All Possible Worlds: A History of Geographical Ideas

 
9780672530067: All Possible Worlds: A History of Geographical Ideas

Updated and revised to include theoretical and other developments, bibliographical additions, new photographs and illustrations, and expanded name and subject indexes, the fourth edition of All Possible Worlds: A History of Geographical Ideas is the most complete and comprehensive book of its kind. The text also features a layout and readability that make the material easy to navigate and understand.

The book investigates the ways in which the subject of geography has been recognized, perceived, and evaluated, from its early acknowledgment in ancient Greece to its disciplined form in today's world of shared ideas and mass communication. Strong continuities knit the Classical Period to the Age of Exploration, then carry students on through Varenius to Humboldt and Ritter--revealing the emergence of "the new geography" of the Modern Period.

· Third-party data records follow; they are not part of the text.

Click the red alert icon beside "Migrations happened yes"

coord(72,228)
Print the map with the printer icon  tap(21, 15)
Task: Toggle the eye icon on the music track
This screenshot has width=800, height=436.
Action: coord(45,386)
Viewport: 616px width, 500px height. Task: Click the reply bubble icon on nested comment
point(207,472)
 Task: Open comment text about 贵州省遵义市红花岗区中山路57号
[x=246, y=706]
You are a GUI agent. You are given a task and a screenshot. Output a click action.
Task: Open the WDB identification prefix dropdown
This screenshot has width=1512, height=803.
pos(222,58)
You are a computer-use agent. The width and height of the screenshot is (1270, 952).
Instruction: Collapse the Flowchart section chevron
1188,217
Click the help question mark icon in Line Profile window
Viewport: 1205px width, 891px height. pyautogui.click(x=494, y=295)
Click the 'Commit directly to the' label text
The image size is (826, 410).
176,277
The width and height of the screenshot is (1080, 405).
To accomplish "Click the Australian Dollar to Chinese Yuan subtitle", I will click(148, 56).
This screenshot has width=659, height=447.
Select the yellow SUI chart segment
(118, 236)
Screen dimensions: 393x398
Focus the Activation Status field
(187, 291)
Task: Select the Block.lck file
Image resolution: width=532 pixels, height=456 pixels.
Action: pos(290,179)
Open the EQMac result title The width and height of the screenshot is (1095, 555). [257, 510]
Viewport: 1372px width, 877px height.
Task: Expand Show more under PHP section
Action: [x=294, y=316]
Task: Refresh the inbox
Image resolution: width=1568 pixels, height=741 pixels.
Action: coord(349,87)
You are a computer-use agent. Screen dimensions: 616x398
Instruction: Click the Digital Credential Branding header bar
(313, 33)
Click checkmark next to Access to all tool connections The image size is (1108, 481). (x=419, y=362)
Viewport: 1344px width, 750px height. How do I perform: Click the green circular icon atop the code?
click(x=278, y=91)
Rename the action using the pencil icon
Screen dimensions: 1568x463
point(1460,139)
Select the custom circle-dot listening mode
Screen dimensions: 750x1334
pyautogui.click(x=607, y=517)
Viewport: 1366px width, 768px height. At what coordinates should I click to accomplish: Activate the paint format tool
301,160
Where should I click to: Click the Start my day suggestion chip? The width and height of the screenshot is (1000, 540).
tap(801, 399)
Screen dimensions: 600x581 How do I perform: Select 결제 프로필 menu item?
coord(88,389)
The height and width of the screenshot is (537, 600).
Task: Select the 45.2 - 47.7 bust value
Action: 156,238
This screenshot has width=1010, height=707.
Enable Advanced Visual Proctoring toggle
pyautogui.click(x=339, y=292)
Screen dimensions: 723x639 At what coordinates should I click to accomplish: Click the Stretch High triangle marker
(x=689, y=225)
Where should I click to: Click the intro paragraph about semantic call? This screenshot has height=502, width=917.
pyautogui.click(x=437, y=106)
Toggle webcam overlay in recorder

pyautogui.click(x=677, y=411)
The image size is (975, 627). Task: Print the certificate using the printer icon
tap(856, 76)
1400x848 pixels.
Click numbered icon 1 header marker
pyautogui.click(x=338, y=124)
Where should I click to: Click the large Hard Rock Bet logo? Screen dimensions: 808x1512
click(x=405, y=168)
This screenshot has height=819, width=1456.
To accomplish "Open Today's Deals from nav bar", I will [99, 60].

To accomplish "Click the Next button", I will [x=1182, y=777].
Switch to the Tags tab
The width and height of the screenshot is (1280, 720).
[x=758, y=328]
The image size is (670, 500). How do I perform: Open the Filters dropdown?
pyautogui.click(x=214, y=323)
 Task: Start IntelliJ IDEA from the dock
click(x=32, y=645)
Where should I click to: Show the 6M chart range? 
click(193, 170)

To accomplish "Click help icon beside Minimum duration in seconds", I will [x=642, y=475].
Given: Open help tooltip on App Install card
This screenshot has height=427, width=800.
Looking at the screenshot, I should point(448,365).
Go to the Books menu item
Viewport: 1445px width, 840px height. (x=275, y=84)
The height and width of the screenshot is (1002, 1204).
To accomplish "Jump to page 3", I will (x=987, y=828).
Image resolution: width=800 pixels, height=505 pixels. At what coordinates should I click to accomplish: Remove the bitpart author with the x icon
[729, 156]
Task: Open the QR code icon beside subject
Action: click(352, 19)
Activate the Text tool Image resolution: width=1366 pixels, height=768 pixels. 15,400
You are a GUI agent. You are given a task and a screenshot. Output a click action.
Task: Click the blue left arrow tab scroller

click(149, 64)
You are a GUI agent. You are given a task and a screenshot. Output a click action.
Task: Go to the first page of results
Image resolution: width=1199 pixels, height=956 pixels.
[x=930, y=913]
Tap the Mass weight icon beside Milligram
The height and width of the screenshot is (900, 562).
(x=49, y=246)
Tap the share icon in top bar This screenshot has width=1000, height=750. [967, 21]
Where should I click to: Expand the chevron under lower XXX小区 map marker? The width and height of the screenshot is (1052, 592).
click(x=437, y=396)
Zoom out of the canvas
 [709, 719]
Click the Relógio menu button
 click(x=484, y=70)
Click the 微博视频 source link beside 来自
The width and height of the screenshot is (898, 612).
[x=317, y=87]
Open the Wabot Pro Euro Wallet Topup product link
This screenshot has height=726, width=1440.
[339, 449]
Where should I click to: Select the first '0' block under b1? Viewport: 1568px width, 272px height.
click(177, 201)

The history of American geography--developed in seven of the twenty chapters--is strongly emphasized pursuant to the formal origins of geography in late nineteenth-century Germany, Darwin's theory of evolution, and the Great Surveys of the American West. This treatment is enhanced by chapters concerning parallel histories of geography in Germany, France, Great Britain, Russia (including the USSR and CIS), Canada, Sweden, and Japan-countries that at first contributed to and later borrowed from the body of US geographical thought.

All Possible Worlds: A History of Geographical Ideas, Fourth Edition, is ideal for upper-level undergraduate or graduate courses in the history and philosophy of classical, medieval, and modern geographical thought.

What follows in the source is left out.